As you can see collagen is relevant in most of the body so for people with connective tissue disorders, like Ehlers-Danlos Syndrome, it can cause huge problems!
The past 12 months has been full of ups and downs. I have formed new relationships, had relationships break down, moved house, started a degree and many other memorable things. Sometimes I feel as though it is important to look back and reflect on what has changed and what I’ve actually achieved. I guess that day by day things don’t seem to change but when you look back everything is different.

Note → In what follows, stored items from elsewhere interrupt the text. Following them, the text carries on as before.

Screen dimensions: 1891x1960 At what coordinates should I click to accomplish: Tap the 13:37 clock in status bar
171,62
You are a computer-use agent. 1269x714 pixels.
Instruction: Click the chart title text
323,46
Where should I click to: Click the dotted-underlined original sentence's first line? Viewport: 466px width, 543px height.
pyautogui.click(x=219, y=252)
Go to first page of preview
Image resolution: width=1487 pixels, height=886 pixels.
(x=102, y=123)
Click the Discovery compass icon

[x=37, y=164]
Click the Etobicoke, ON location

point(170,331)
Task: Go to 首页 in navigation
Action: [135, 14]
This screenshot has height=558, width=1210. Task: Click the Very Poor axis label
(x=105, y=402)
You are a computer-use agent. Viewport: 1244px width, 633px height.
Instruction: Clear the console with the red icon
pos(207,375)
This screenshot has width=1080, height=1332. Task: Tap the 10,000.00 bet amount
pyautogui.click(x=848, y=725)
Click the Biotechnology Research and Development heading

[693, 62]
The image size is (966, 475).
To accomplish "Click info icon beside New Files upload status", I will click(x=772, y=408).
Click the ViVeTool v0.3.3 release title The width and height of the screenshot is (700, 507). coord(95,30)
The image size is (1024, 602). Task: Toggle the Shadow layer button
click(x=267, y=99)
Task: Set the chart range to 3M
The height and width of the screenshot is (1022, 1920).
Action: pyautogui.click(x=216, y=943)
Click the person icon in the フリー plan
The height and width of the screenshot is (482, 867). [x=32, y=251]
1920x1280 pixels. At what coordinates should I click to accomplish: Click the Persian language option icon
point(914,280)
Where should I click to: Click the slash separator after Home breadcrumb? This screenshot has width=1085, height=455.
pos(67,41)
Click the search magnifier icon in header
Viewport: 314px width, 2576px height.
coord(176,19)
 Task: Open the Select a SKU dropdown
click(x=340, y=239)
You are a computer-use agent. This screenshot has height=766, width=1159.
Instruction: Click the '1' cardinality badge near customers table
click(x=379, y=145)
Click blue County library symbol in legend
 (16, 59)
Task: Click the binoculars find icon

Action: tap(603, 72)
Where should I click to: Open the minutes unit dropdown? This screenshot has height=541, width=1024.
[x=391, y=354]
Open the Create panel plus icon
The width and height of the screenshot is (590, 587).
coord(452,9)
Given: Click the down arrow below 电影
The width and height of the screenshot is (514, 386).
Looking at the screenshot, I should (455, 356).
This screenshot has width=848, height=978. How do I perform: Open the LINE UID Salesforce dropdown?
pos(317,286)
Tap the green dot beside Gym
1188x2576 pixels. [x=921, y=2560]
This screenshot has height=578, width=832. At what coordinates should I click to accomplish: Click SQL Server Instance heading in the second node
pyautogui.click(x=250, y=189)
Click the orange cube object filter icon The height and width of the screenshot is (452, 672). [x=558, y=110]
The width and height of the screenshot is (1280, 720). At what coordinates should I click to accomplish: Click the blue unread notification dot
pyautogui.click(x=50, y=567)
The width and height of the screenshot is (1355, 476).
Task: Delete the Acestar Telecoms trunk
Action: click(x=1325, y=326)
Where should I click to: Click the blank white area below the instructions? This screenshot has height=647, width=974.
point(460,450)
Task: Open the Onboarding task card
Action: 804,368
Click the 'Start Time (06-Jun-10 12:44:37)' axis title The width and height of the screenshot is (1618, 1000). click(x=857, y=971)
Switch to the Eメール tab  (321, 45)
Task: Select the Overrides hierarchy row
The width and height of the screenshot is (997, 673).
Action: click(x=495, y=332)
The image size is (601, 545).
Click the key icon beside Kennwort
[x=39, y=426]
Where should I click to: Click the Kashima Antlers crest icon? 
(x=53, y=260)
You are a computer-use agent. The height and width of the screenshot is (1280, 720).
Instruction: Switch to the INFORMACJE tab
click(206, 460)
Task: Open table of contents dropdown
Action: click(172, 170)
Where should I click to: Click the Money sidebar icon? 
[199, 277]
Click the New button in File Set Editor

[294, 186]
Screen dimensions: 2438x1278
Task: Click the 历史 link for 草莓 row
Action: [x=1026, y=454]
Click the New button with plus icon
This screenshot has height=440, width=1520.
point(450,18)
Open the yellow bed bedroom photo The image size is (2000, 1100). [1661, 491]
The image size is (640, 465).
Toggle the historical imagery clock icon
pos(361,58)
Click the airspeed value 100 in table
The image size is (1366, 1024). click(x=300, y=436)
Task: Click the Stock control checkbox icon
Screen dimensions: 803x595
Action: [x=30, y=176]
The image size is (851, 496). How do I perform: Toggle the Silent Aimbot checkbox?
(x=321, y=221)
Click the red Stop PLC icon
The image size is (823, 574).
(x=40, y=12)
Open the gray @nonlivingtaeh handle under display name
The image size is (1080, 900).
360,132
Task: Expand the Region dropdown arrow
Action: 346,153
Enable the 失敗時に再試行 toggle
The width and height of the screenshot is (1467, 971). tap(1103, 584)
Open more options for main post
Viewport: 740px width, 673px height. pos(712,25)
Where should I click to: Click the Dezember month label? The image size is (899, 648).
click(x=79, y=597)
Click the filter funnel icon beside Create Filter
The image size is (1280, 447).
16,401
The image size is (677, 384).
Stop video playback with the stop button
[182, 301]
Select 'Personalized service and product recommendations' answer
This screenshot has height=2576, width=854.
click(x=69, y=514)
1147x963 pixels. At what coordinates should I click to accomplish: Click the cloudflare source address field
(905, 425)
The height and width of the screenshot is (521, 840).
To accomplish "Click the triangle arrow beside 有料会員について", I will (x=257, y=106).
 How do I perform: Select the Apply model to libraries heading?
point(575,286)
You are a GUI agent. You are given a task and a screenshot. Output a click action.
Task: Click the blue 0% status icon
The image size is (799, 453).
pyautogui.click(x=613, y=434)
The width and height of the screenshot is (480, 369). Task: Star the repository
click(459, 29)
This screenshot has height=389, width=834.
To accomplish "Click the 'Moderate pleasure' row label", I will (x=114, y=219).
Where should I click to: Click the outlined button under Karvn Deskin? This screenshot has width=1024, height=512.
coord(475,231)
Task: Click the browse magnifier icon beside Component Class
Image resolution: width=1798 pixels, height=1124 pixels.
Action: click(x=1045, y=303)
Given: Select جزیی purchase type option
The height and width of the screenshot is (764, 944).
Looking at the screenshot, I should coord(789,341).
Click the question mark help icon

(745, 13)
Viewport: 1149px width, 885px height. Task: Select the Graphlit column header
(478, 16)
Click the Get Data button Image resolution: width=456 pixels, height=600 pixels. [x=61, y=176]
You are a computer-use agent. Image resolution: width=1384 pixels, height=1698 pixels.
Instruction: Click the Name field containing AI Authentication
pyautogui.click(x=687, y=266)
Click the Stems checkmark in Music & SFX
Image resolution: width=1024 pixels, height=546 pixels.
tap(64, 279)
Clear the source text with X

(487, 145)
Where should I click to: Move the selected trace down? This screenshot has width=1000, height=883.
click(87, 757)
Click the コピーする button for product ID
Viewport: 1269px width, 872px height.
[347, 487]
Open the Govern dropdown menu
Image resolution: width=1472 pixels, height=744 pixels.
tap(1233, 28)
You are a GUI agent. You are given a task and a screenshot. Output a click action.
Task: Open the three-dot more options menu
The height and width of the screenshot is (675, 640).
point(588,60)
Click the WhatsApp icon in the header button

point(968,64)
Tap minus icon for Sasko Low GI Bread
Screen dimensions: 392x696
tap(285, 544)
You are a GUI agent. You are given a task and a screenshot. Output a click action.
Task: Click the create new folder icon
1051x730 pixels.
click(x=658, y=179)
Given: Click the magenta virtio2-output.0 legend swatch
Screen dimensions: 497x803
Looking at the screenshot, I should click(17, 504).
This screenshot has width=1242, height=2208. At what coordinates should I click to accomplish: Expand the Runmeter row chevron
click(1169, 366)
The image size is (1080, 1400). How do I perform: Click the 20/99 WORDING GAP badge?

There is no doubt that having a chronic illness can put a lot of strain on romantic relationships. I had a romantic relationship break down last year. The relationship started before my condition began to deteriorate and before I was actually diagnosed with Ehlers-Danlos Syndrome and this brought me a great deal of guilt. I guess that I felt as though I had somewhat tricked my partner at the time because he started building a life with a healthy-ish young woman who went to work, went out with friends and was able to do fun stuff and then years later, during my lowest periods, was stuck with a very sick person who could hardly leave the house. I think I started blaming myself for the breakdown of the relationship but looking back I was and I am still me, just a slightly different version! If people can’t see that then it is their problem,
For a while I lost myself. I didn’t want to see anyone. I didn’t want to do anything. I felt extremely low and I thought that life couldn’t possibly get any better. I felt trapped in my body and couldn’t see a way improving things but I did. I managed to turn my life around somewhat and yes, there are still lots of things that aren’t perfect but I have been able to change some things for the better. I believe in myself now. I have discovered that a bad day doesn’t have to be a bad week. I have come to terms with the fact that some days I am going to feel better than others and yes, it is very frustrating that I can’t do some of the things I enjoy doing but I have realised that there are still things that I can do!
I think that acceptance is one of the most difficult things to deal with when being chronically sick. It is hard to accept that you might not have a day when you are “pain free”. It is hard to accept that you may not be able to do some of the “normal” things like work 9-5. My dreams of travelling, having a family, running a marathon etc. may have to change slightly but I have accepted that and realised that it doesn’t mean it won’t happen, I may just have to go about things differently. I have lost some people through getting sick but I have also met some amazing people and realised who is really there for me. I am so thankful for the people that see me for who I am, Charlie the music loving gig-junkie, rather than Charlie who is sick!
I guess the point of this post is just to say don’t give in. Don’t let anyone take you for granted. Don’t let anyone make you feel like you owe them something because you are ill. Don’t let people treat you differently. If someone judges you then it speaks more about them that about you. Follow your dreams. Believe in yourself. I believe in you!